54 我思われるだけでは我無し

 夜を歩く。蟻達に囲まれながら歩く。

 夜道を歩いているとふと幼少の頃を思い出す。正確には暗がりの恐怖を思い出す。小さかった頃は本当に誰もいない暗い道を心から恐れていた。昔から怖がりだったな、オレは。だがこの森の暗さは訳が違う。

 現代文明に慣れ切ったオレからすると恐ろしいほど暗い。岩に、木に、影がのっぺりと張り付いているようだ。夜目の利く蟻でさえこう感じるのだから街灯の明かりがどれほど偉大か改めて認識する。

 幸運にも全く魔物には出会わなかった。多分ラーテルの咆哮に誰もかれもビビっているのだろう。もちろんオレもビビってる。でもこの機会を逃せば安全に二番目の巣に移動できる機会はない。

 夜は深く、道は険しく。ただ歩く行為ですら彼の心を疲弊させていく。未だ道半ばである。






 森に入ってほどなくしてアグルたち村人は陣を敷いた。

 おおよその進路は熊の破壊跡を見ればわかる。さらに篝火をあえて焚くことで<熊>の注意を引くつもりだった。ほどなく重い地響きが近づいてくるのを感じた。

「遂に来たか」

 そう呟いたアグルも数時間前に全く同じセリフを呟いた蟻がいたとは思わなかっただろう。

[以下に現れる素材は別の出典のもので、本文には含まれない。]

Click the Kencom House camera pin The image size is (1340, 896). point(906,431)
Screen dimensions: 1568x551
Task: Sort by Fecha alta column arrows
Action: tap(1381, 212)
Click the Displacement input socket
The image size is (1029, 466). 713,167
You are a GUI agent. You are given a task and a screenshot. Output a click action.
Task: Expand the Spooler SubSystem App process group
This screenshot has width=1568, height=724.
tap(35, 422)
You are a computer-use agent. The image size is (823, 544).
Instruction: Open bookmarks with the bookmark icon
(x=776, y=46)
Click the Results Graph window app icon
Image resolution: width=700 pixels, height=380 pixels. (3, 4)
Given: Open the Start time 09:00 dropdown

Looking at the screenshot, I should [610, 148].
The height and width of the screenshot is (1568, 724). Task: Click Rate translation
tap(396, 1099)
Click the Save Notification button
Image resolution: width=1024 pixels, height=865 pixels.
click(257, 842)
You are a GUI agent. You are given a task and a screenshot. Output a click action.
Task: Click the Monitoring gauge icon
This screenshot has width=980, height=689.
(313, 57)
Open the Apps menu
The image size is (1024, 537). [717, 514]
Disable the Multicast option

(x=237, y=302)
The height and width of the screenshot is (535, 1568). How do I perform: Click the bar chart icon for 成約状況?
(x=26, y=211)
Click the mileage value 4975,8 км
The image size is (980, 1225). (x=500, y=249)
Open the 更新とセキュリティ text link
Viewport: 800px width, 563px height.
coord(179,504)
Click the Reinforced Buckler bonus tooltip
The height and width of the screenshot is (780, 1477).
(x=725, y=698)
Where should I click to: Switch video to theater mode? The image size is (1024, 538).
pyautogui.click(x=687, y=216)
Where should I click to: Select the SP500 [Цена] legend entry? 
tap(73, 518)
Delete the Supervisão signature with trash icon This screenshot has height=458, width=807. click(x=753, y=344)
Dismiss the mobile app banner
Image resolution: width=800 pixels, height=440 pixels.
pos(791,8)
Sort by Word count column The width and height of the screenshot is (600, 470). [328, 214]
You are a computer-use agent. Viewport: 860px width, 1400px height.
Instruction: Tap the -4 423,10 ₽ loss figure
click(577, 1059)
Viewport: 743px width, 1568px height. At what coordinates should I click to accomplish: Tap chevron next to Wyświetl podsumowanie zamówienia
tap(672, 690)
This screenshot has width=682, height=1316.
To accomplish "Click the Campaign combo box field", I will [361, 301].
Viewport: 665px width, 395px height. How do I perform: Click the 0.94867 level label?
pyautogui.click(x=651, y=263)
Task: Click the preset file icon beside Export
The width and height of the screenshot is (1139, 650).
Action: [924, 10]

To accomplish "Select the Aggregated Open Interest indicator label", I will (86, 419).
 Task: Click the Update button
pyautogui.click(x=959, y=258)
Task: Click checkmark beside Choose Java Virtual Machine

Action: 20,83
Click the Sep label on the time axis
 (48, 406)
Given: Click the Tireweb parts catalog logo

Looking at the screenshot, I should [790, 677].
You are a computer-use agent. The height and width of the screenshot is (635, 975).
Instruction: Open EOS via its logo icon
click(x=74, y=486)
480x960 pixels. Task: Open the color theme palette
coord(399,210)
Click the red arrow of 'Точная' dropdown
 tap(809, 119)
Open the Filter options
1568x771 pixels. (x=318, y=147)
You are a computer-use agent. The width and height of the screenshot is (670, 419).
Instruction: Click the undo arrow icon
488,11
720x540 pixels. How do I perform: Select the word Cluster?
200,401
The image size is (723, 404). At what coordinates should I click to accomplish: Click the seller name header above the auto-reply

 鈍い足音はよく響き、大きすぎる巨体は月明かりに濃い影を落とした。

「この村を守るぞ! 神よ、救世主よ、我らを守り給え。構えろ!」

 村人たちは一斉に手のひらから神秘を作り出す。できる限り力を溜め、近くから撃った方が<光弾>は威力を増すため、限界まで敵を引きつけなくてはならない。人間のは熊の魔法では防げないが、熊の毛皮と皮膚は並大抵の攻撃では傷一つつかない。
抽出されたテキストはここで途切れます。